══ RECORDS SUPPLIED ══

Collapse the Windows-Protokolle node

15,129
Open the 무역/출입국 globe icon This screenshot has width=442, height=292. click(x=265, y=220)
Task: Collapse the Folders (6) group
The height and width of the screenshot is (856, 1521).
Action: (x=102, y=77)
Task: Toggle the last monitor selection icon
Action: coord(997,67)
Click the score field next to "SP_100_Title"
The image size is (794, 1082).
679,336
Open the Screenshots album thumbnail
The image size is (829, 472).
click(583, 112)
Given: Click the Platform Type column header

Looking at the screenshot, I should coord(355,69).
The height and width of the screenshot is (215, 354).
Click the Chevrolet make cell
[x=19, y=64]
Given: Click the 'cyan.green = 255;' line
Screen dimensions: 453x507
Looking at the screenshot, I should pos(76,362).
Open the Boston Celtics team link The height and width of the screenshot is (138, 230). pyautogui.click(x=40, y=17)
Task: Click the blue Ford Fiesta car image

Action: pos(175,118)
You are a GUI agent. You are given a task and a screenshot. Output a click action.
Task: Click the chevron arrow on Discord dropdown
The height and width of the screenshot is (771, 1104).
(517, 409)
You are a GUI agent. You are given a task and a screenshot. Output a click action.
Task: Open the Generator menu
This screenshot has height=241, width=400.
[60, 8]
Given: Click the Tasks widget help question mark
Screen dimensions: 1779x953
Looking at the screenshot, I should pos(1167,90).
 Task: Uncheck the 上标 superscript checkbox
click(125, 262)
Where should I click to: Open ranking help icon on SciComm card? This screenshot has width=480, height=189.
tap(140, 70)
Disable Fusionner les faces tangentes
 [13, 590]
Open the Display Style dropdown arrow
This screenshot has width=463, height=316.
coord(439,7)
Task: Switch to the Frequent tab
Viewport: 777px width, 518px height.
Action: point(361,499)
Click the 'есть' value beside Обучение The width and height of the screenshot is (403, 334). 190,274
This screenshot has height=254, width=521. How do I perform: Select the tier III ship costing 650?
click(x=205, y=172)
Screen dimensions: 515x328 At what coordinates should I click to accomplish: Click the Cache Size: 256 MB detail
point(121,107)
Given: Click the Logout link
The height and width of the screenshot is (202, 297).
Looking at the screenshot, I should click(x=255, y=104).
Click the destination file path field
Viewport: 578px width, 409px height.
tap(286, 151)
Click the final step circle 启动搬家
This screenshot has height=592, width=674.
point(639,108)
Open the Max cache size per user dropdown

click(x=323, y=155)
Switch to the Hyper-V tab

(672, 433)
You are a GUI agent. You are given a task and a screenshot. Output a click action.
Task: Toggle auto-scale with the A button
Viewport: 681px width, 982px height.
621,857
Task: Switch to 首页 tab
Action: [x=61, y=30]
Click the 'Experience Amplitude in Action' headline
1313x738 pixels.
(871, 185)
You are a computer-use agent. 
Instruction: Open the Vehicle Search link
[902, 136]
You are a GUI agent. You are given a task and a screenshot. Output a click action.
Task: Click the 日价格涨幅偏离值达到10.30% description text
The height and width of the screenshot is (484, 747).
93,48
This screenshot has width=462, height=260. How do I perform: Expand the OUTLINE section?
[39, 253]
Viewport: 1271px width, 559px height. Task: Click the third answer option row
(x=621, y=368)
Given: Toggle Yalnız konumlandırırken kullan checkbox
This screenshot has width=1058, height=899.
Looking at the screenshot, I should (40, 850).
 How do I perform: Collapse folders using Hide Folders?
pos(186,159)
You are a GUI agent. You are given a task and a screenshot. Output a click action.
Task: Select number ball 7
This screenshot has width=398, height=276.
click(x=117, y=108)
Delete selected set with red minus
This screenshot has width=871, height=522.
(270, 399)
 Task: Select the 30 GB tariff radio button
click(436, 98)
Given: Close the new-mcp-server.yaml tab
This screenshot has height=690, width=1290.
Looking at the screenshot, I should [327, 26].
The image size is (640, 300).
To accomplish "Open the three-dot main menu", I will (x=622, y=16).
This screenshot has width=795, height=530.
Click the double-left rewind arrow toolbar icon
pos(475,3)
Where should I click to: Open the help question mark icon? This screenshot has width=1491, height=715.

═══

- GIVEN PROBLEM -
Reproduce only the items that start at the line containing "How do I perform: Collapse" and run through the line containing "Looking at the screenshot, I should [327, 26].", swapping "tariff" for "plan" and leaving everything else unchanged.

- SOLUTION -
 How do I perform: Collapse folders using Hide Folders?
pos(186,159)
You are a GUI agent. You are given a task and a screenshot. Output a click action.
Task: Select number ball 7
This screenshot has width=398, height=276.
click(x=117, y=108)
Delete selected set with red minus
This screenshot has width=871, height=522.
(270, 399)
 Task: Select the 30 GB plan radio button
click(436, 98)
Given: Close the new-mcp-server.yaml tab
This screenshot has height=690, width=1290.
Looking at the screenshot, I should [327, 26].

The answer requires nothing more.